#### LISTED ENTRIES:
——————————
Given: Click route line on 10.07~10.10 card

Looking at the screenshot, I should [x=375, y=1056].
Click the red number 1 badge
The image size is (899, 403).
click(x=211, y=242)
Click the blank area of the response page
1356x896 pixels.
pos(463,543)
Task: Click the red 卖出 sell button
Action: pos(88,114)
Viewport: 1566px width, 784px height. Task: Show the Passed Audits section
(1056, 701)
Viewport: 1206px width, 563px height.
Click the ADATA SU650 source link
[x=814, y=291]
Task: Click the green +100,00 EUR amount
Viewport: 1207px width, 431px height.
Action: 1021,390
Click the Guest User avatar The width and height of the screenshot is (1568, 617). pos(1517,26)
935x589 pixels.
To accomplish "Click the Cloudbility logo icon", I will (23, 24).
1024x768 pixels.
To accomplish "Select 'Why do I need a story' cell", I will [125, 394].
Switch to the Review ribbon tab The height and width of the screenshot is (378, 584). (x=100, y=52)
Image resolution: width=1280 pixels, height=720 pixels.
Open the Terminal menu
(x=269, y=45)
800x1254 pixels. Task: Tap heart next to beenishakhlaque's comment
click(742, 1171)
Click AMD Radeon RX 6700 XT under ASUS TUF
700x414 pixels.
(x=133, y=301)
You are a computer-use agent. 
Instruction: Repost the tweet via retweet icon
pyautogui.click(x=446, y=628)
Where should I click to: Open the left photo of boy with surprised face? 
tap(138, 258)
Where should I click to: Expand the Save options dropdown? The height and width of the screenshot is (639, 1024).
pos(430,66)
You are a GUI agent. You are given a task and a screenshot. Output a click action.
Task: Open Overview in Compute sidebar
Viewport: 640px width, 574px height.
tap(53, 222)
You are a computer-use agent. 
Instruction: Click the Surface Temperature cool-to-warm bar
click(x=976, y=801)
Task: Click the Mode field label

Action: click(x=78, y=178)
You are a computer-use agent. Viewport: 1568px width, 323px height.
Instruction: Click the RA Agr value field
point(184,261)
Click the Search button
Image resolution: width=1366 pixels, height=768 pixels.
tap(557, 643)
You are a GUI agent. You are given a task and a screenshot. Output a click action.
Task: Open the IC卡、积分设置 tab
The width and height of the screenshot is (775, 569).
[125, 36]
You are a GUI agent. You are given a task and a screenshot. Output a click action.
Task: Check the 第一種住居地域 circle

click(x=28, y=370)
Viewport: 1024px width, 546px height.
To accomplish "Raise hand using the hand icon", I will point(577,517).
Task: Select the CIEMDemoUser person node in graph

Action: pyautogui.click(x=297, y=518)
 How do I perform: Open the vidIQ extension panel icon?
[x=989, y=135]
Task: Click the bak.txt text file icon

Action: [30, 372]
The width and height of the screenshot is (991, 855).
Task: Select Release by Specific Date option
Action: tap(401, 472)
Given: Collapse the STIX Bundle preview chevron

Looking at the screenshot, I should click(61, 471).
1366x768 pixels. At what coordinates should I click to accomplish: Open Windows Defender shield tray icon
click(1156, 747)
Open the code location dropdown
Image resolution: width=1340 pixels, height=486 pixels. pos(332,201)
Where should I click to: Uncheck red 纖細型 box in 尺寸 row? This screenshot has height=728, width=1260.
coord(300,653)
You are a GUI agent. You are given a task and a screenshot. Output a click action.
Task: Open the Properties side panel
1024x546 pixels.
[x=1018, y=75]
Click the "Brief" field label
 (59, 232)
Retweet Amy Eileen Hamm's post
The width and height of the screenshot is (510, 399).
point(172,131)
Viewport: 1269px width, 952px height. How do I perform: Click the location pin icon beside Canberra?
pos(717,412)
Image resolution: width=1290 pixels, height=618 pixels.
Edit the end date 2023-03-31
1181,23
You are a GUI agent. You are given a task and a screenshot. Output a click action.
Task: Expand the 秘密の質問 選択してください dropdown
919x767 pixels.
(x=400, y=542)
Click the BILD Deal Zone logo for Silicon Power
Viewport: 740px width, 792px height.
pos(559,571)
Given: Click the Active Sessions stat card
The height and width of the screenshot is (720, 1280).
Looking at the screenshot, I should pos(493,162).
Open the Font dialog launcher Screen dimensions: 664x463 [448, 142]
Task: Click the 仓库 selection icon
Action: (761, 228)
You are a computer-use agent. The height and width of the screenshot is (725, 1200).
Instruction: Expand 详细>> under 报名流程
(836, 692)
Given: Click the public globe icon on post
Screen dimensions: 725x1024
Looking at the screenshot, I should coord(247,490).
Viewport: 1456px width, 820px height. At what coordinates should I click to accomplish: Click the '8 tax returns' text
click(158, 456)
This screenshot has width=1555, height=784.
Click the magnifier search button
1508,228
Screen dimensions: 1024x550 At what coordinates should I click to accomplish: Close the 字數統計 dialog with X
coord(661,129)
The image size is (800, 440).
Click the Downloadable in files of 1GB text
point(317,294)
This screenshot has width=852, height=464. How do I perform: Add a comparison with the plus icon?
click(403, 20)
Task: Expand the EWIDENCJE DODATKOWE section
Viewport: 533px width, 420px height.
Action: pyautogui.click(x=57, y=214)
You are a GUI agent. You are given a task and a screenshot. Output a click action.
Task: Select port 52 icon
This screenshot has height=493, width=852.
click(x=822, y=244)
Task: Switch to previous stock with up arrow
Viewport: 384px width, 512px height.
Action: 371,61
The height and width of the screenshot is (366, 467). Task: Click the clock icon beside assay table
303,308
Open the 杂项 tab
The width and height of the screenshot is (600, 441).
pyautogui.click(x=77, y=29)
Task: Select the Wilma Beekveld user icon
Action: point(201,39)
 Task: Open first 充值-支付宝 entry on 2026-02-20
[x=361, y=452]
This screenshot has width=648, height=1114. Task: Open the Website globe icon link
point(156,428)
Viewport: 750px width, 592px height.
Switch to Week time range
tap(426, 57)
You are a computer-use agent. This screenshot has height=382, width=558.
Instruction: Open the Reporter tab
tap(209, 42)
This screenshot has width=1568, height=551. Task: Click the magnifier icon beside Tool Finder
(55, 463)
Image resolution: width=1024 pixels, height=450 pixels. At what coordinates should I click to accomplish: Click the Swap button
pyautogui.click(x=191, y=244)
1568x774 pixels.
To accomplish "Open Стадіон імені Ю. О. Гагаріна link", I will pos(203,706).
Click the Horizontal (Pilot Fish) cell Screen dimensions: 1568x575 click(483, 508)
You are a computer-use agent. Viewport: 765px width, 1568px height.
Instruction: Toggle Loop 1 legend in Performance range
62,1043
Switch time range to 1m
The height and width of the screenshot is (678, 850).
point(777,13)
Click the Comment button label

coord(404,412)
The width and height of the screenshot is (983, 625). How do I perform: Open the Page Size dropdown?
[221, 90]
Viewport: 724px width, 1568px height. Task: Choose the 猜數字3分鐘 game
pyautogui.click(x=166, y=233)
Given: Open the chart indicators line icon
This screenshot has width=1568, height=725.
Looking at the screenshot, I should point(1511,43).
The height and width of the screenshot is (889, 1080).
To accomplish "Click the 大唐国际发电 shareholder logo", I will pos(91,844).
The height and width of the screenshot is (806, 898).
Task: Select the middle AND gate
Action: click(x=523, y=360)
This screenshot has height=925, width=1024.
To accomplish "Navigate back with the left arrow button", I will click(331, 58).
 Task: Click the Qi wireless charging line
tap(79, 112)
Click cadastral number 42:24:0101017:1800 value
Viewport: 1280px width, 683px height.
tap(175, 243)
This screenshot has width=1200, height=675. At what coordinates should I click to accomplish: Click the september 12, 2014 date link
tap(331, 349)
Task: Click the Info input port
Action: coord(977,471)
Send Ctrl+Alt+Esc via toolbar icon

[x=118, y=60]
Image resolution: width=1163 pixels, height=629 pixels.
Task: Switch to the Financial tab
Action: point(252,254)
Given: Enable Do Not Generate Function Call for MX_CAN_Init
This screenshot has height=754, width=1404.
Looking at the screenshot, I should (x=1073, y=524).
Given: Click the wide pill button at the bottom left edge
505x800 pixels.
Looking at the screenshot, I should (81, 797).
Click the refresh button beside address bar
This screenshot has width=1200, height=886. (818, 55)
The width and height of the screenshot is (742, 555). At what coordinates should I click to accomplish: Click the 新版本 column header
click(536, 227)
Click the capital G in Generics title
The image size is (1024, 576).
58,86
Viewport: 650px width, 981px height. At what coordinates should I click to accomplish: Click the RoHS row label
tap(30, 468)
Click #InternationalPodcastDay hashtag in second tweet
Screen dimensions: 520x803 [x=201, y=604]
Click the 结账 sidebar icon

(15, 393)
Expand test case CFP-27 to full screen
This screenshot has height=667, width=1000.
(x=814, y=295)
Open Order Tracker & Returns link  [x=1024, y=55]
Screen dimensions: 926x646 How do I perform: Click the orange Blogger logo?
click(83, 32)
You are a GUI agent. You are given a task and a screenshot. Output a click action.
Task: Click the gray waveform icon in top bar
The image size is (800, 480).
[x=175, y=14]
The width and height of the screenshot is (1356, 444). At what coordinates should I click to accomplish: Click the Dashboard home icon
——————————
#### ASSIGNMENT:
From the records above, tally every line that includes the word "number" and reply with the total by itself.

#### EXPECTED OUTPUT:
2